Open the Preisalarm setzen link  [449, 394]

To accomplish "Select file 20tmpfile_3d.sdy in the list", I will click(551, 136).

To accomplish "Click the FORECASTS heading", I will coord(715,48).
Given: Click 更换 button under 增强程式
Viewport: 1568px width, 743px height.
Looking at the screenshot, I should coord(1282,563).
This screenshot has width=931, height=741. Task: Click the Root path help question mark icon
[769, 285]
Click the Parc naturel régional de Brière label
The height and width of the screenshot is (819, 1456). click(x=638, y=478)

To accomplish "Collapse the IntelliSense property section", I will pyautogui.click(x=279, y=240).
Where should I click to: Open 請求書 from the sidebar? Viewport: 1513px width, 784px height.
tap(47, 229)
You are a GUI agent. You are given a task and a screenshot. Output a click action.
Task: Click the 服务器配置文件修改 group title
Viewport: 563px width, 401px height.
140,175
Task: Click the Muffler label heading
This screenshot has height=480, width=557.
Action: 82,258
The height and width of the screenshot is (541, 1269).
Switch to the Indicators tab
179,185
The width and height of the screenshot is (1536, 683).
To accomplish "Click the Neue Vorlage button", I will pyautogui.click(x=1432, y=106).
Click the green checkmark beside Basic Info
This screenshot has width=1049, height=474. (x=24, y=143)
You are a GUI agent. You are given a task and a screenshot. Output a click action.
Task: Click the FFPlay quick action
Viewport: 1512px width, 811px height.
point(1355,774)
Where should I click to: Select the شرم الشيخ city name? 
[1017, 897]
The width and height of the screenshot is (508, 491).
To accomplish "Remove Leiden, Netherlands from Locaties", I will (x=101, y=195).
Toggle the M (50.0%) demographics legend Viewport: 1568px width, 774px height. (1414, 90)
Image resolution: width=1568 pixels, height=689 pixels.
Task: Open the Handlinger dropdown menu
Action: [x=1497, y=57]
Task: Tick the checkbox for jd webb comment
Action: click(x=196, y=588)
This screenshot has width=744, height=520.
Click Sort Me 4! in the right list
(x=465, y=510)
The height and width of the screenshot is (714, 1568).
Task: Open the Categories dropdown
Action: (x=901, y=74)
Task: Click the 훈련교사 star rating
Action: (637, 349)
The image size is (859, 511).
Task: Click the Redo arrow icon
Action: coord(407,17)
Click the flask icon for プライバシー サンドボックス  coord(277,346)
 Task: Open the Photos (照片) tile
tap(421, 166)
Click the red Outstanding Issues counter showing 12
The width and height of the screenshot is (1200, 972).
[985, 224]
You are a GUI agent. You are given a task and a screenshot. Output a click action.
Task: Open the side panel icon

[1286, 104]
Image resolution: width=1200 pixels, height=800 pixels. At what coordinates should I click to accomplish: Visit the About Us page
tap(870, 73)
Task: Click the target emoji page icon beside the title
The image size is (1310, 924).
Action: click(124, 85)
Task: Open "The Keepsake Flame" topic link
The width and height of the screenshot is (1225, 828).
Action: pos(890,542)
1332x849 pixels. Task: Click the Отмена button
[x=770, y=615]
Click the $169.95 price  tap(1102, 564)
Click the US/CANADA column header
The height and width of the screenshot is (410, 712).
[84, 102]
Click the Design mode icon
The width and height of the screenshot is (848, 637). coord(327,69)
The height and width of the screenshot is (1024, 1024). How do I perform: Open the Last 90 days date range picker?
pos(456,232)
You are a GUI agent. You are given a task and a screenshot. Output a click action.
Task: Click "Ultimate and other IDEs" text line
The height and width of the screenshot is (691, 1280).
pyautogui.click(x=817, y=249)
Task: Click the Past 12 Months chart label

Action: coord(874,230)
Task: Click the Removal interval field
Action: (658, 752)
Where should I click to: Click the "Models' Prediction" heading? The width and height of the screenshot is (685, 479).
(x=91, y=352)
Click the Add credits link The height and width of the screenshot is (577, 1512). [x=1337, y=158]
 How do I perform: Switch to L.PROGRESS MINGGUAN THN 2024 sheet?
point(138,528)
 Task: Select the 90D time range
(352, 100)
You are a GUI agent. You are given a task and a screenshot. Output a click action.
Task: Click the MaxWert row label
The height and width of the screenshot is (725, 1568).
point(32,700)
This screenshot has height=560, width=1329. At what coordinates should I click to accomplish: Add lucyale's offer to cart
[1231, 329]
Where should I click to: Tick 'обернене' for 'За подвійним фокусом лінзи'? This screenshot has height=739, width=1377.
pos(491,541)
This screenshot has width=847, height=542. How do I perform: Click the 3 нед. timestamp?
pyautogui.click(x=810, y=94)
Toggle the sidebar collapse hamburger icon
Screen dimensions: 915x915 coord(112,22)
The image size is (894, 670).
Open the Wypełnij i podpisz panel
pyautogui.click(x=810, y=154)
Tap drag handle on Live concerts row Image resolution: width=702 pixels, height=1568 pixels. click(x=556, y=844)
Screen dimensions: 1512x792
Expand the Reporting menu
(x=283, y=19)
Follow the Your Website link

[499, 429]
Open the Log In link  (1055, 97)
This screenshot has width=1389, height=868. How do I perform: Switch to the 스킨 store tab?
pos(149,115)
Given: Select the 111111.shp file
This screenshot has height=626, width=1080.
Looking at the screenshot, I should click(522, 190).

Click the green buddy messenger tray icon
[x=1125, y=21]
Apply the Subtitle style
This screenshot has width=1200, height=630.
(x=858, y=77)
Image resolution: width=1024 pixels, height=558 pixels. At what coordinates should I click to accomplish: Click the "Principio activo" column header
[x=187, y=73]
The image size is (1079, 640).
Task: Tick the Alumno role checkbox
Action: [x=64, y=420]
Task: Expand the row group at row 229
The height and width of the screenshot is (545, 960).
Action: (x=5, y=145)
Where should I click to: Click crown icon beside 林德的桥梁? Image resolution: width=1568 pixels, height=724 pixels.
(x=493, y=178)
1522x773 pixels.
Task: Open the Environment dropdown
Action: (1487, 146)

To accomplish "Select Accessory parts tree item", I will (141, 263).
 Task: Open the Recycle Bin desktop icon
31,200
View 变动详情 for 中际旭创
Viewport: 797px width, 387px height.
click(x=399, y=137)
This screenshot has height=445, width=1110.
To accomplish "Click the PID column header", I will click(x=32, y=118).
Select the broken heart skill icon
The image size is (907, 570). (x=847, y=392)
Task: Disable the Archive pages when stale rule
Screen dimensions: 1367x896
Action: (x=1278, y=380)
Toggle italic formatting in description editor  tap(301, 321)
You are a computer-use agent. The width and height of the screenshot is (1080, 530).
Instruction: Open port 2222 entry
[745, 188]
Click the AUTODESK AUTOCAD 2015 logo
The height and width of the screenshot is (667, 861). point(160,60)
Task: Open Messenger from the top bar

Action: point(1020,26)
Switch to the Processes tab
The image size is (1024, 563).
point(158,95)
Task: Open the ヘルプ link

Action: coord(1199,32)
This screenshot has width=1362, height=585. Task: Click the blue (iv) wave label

• _Description of the task_
The answer should consist of all lines from the records above that hold the word "file".

• _Response box_
To accomplish "Select file 20tmpfile_3d.sdy in the list", I will click(551, 136).
Given: Select the 111111.shp file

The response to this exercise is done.